Après débats à l’audience du 17 octobre 2025, a rendu l’ordonnance de référé suivante, mise à disposition conformément à l’article 450 et suivants du Code de Procédure Civile, les parties ayant été avisées préalablement ;
ENTRE :
DEMANDEUR
Monsieur [G] [J]
demeurant [Adresse 3]
représenté par Maître Amélie ZAROUR de la SELARL CLF, avocat au barreau de TOULOUSE
ET
DÉFENDEUR
Monsieur [R] [Y] [U] [D]
demeurant [Adresse 6]
non comparant, ni représenté
EXPOSE DU LITIGE
Par acte du 11 mars 2016, à effet du 30 mars 2016, Monsieur [G] [J] a donné à bail à Monsieur [R] [Y] [U] [D] un bien à usage d’habitation, situé [Adresse 4] à [Localité 9], ainsi qu’un parking aérien (lot 69).
Des loyers étant demeurés impayés et l’attestation d’assurance n’ayant pas été produite, Monsieur [G] [J] a fait signifier à Monsieur [R] [Y] [U] [D] le 12 mai 2025 un commandement de payer se prévalant de la résiliation du bail à défaut de régularisation de la dette.

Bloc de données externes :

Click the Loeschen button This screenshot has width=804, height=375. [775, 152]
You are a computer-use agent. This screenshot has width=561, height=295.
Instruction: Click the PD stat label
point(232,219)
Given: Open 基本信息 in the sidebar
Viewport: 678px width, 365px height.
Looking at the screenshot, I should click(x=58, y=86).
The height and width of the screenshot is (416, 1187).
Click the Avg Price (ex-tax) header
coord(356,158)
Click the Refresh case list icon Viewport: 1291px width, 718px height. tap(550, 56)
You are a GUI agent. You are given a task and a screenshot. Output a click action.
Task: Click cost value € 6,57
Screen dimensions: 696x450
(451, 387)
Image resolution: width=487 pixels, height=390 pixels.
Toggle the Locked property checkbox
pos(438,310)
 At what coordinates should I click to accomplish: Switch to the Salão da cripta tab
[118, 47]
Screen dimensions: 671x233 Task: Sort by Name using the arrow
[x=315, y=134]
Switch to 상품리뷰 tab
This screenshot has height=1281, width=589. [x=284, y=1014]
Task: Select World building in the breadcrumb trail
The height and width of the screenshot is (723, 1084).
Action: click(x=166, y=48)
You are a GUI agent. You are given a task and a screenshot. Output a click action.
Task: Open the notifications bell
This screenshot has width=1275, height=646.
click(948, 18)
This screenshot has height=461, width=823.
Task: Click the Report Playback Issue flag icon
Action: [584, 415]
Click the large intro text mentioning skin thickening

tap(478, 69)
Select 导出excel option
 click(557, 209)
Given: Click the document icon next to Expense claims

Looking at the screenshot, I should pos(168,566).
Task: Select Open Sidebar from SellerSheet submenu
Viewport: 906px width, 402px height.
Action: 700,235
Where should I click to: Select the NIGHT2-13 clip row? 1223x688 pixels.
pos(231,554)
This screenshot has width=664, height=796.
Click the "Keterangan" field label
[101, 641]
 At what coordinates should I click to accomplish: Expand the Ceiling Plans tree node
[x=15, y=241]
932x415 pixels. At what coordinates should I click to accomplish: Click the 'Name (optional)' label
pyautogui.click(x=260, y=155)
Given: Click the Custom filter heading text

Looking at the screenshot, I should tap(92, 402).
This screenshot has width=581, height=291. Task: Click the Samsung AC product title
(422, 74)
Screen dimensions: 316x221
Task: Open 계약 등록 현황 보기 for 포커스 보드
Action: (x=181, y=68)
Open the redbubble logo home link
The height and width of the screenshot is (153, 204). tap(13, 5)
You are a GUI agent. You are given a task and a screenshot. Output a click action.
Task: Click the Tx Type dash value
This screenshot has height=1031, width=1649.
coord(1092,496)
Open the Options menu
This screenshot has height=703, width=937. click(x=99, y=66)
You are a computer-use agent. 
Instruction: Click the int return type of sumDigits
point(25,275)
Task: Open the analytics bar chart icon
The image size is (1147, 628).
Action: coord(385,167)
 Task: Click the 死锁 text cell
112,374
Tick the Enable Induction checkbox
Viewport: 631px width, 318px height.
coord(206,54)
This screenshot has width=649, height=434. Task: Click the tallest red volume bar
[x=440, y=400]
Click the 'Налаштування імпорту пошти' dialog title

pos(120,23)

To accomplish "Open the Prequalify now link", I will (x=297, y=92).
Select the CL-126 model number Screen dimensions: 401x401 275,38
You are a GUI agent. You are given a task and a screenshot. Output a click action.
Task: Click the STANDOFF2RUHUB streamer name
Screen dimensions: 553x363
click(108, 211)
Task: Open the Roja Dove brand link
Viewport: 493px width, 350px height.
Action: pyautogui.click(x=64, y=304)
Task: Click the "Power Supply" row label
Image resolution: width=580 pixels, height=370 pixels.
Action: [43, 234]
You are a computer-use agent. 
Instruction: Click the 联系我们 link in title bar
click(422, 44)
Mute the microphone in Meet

Monsieur [G] [J] lui a en outre fait commandement de fournir le justificatif d’une assurance locative.
Par acte du 28 juillet 2025, Monsieur [G] [J] a fait assigner Monsieur [R] [Y] [U] [D] devant le juge des contentieux de la protection de [Localité 8] statuant en référé à l’audience du 17 octobre 2025 en lui demandant, au visa notamment des articles 7 et 24 de la loi du 6 juillet 1989, de :
— constater l’acquisition de la clause résolutoire du contrat de bail conclu le 11 mars 2016,
— constater la résiliation du bail conclu et ordonner son expulsion ou de tout occupant de son chef, au besoin par la force publique,
— le condamner à lui verser une provision d’un montant de 3.433,33 € au titre des loyers et charges impayés, cette somme étant à parfaire au jour de l’audience,
— ordonner la séquestration des meubles et objets mobiliers garnissant les lieux en tel garde-meubles aux frais, risques et périls du locataire et occupants,
— fixer l’indemnité d’occupation due jusqu’à son départ ou son expulsion, à une somme mensuelle provisionnelle équivalente au montant du loyer et des charges locatives qui auraient été dues en l’absence de résiliation du bail et ce, jusqu’à la reprise effective des lieux,
— le condamner à lui verser la somme de 1.000 € au titre de l’article 700 du code de procédure civile et aux entiers dépens de l’instance, en ce compris le coût du commandement de payer délivré et les dépens de l’article A444-32 du code de commerce en cas de recours à l’exécution forcée.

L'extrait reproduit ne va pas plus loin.